The Data Value Extractor serves to extract data from a document that is linked in annotation's metadata. The main use case is to process data from REST API Export as a part of the Export Pipeline.

Installation

  1. Login to your Rossum account.

  2. Navigate to ExtensionsMy extensions.

  3. Click on Create extension.

  4. Fill the following fields:

    1. Name: Data value extractor

    2. Trigger events: Export

    3. Extension type: Webhook

    4. URL (see below)

  5. In "Advanced settings" select Token owner (should have Admin access)

  6. Click Create the webhook.

Available configuration options

Simple extraction example.

{
  "extract": [
    {
      "format": "json",
      "source_reference_key": "ifs_export_reply_payload",
      "extract_rules": [
        {
          "value_path": "MessageId[0].value",
          "target_schema_id": "ifs_reply_message_id"
        }
      ]
    }
  ]
}

More complex configuration example using extraction from two different source_reference_key and two extract_rules in the second one.
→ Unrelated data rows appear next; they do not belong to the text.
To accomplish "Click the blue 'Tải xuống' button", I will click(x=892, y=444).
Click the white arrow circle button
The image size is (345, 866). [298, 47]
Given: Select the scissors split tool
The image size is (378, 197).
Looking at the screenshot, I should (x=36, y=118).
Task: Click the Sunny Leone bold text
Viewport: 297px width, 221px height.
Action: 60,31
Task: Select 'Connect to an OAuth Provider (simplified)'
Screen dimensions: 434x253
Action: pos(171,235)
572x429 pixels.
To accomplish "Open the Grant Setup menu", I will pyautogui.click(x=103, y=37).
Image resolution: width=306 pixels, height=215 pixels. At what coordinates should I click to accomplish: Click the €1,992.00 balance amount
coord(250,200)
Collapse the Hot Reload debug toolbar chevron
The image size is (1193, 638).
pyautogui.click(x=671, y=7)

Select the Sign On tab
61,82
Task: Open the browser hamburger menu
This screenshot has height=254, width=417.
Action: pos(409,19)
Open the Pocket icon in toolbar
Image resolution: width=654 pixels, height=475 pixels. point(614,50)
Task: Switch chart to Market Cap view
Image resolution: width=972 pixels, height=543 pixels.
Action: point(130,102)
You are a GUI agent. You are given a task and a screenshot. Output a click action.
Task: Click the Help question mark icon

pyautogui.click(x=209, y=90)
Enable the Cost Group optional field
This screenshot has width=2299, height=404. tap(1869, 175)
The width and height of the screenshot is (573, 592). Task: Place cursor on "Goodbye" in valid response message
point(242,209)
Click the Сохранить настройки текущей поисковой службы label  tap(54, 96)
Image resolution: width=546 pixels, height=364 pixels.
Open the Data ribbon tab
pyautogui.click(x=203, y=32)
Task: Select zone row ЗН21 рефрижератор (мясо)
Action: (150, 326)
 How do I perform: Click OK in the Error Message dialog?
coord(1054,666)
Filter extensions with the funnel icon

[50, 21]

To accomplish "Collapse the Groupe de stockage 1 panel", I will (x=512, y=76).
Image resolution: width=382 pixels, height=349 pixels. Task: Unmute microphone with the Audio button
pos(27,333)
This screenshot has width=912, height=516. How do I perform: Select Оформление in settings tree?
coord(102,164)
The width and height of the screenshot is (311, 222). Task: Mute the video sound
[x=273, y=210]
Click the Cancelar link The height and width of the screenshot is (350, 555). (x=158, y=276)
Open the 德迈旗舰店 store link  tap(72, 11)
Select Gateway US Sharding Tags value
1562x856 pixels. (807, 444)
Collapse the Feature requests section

There is also the condition used, which is reference to a document ID in the annotation which triggers the execution of the extraction.

{
  "extract": [
    {
      "format": "json",
      "extract_rules": [
        {
          "value_path": "doc_id",
          "target_schema_id": "erp_doc_id"
        }
      ],
      "source_reference_key": "api_xml_export_reply_payload"
    },
    {
      "format": "json",
      "condition": "@{api_gate}",
      "extract_rules": [
        {
          "value_path": "status_code",
          "target_schema_id": "erp_api_status_code"
        },
        {
          "value_path": "headers.etag",
          "target_schema_id": "erp_api_etag"
        }
      ],
      "source_reference_key": "api_xml_export_reply_headers"
    }
  ]
}

Parameters

Extract Object

The extract object consists of the following parameters:

Attribute

Type

Description

format

str

File format. Currently, only json value is supported.

condition

str

Reference to annotation.content schema_id that holds evaluated value. When it's empty or "false" (case insensitive), this section won't be evaluated. Otherwise, it will proceed. The condition follows the JSON templating syntax e.g. "condition": "@{api_gate}"

source_reference_key

str

Relation key into metadata for source document.

extract_rules

object

Rules to update annotation's content.

The extract_rules object defines how values are extracted and stored:

Attribute

Type

Description

value_path

str

Query to get the value from the referred document. In case of format=json, it should be in jmespath syntax.

target_schema_id

str

Annotation's schema_id to be updated.